■ **Problem requirements**: Print nothing but the lines below starting at the line that holds "Click the blue save disk icon" and ending at the line that holds "Viewport: 1568px width, 755px height.", including both, each exactly as written.

■ **Information given**:
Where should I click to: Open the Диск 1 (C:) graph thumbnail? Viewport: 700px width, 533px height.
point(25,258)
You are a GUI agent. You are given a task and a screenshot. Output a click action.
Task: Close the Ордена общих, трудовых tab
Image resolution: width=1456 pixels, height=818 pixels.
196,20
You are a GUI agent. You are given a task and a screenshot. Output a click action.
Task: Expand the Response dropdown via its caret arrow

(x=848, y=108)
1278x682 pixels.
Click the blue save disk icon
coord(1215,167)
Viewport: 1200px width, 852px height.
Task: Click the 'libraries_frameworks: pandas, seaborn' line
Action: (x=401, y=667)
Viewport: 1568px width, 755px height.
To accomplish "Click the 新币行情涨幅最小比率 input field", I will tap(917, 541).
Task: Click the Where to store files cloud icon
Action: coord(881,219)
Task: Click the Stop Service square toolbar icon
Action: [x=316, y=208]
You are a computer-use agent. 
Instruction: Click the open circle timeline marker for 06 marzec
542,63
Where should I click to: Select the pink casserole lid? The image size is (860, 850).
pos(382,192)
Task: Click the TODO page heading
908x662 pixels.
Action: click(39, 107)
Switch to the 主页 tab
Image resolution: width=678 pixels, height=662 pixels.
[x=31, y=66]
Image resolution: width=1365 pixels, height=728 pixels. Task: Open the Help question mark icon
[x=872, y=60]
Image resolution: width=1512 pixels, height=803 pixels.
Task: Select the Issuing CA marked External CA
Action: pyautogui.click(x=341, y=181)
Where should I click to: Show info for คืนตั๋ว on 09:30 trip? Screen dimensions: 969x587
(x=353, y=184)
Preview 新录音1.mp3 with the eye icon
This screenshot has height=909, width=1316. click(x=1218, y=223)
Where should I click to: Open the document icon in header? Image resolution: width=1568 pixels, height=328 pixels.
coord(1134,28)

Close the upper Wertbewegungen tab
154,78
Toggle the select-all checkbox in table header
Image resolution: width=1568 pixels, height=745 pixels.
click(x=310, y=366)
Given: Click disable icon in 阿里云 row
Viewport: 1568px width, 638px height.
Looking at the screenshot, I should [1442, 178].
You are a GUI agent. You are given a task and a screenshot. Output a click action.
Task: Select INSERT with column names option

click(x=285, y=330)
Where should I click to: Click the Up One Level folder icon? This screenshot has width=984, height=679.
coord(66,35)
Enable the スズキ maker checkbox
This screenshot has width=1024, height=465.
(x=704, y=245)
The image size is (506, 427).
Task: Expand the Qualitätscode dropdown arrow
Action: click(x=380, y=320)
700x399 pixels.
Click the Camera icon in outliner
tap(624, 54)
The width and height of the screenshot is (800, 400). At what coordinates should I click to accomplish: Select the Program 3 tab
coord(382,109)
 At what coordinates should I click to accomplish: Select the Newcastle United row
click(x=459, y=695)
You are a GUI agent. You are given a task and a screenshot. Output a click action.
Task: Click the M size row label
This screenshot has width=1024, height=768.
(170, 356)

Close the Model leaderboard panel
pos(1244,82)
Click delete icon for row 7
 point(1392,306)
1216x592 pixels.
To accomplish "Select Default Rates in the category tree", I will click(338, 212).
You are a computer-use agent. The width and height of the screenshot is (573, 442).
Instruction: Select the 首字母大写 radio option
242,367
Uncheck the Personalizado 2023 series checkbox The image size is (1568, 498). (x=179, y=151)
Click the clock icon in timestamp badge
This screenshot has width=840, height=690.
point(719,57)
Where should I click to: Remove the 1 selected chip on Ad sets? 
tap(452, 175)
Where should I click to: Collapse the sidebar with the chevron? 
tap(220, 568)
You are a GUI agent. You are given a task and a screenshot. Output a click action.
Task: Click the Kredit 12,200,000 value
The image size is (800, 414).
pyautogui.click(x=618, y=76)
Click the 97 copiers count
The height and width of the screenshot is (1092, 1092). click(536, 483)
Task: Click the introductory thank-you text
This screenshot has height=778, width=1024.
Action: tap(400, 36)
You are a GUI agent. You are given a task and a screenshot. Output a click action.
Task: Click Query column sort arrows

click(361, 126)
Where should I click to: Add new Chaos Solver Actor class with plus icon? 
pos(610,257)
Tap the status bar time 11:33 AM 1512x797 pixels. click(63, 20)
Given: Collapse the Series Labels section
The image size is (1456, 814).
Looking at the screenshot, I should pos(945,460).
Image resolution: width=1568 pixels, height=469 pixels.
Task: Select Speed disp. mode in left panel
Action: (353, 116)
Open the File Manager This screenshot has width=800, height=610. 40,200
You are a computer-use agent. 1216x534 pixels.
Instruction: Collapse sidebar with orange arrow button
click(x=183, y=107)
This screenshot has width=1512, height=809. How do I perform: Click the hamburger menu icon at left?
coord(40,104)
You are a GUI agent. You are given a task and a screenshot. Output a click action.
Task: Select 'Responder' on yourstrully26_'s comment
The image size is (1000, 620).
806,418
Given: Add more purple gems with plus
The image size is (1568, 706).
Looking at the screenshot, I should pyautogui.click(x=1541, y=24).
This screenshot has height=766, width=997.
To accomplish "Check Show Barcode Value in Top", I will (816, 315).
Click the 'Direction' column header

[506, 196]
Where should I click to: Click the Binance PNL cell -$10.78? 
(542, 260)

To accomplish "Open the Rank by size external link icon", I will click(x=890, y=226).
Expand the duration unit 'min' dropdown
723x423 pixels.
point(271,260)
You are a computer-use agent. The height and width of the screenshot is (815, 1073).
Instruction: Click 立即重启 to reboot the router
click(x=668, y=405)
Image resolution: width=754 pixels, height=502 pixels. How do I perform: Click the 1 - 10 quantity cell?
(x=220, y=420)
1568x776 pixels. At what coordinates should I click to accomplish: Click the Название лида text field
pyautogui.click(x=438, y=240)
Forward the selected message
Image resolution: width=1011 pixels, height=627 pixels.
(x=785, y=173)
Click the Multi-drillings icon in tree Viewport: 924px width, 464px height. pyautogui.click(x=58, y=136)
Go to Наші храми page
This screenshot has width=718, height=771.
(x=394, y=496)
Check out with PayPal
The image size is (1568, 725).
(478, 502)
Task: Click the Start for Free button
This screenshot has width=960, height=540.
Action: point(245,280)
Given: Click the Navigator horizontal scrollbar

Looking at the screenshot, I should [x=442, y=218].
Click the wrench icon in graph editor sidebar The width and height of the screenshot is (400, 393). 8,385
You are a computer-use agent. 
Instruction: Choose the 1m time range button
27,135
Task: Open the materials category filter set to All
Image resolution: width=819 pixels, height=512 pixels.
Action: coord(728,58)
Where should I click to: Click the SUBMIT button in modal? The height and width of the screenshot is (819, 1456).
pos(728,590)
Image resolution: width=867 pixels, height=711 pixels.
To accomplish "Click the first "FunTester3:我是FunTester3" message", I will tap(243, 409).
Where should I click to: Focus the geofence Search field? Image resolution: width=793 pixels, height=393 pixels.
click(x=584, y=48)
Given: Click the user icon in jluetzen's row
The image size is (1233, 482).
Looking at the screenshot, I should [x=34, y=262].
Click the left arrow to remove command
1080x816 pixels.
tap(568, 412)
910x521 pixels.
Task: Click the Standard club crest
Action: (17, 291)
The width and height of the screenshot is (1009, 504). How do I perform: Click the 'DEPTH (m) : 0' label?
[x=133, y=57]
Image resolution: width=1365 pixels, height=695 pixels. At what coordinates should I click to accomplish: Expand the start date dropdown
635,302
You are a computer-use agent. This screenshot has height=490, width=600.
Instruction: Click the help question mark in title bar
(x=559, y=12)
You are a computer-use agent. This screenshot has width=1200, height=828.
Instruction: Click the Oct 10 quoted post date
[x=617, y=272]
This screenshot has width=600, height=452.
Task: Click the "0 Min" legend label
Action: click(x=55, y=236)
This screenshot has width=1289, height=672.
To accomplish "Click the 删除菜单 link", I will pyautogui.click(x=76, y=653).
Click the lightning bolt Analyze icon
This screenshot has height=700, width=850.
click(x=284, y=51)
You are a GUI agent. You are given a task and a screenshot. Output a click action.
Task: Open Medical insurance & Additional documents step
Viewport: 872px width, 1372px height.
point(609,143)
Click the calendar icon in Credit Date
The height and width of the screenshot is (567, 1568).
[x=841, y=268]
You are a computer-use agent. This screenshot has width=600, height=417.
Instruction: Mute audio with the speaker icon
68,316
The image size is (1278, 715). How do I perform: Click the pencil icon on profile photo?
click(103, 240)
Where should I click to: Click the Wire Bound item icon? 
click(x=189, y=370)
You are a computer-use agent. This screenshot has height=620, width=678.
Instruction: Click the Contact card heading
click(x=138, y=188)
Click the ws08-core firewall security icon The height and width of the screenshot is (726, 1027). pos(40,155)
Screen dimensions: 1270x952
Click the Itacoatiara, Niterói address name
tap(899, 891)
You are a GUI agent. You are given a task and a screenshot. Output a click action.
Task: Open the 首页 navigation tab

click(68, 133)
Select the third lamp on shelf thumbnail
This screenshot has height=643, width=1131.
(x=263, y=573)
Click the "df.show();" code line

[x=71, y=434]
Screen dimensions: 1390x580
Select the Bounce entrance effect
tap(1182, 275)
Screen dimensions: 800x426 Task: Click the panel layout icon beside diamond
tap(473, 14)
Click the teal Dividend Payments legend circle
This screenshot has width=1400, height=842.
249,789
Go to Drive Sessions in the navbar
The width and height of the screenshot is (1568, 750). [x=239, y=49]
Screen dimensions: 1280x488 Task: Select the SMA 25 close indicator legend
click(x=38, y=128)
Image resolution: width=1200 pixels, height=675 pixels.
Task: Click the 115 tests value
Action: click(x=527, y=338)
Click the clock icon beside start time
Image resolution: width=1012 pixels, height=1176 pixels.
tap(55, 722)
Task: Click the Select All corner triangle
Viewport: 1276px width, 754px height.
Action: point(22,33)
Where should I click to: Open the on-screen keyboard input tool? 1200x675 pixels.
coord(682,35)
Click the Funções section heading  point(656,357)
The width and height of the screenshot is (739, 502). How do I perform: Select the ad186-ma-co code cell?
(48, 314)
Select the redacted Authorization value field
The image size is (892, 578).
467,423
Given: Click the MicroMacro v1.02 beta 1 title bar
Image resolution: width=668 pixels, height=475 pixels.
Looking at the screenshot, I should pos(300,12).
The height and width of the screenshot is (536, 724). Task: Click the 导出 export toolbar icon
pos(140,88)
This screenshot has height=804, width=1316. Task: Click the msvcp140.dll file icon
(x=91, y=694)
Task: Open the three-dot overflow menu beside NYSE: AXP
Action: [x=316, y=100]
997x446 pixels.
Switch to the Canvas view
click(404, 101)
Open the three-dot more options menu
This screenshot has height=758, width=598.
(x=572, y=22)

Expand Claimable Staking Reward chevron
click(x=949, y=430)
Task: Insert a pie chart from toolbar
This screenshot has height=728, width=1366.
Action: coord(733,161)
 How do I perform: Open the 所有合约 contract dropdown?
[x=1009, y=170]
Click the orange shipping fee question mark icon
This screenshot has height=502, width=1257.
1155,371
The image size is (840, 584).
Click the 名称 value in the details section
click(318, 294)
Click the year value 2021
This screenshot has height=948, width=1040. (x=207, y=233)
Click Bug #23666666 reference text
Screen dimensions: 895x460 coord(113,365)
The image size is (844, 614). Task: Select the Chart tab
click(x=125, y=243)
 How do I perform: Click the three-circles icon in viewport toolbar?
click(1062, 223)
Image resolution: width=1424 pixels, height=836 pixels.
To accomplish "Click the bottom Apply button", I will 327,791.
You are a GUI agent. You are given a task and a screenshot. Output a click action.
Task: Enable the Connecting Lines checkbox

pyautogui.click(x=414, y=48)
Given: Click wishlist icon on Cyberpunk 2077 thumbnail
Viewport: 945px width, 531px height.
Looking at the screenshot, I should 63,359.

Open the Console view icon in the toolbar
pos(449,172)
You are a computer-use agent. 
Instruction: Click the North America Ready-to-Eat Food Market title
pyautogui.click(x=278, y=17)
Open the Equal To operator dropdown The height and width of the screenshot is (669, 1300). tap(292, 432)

■ **Answer**:
Click the blue save disk icon
coord(1215,167)
Viewport: 1200px width, 852px height.
Task: Click the 'libraries_frameworks: pandas, seaborn' line
Action: (x=401, y=667)
Viewport: 1568px width, 755px height.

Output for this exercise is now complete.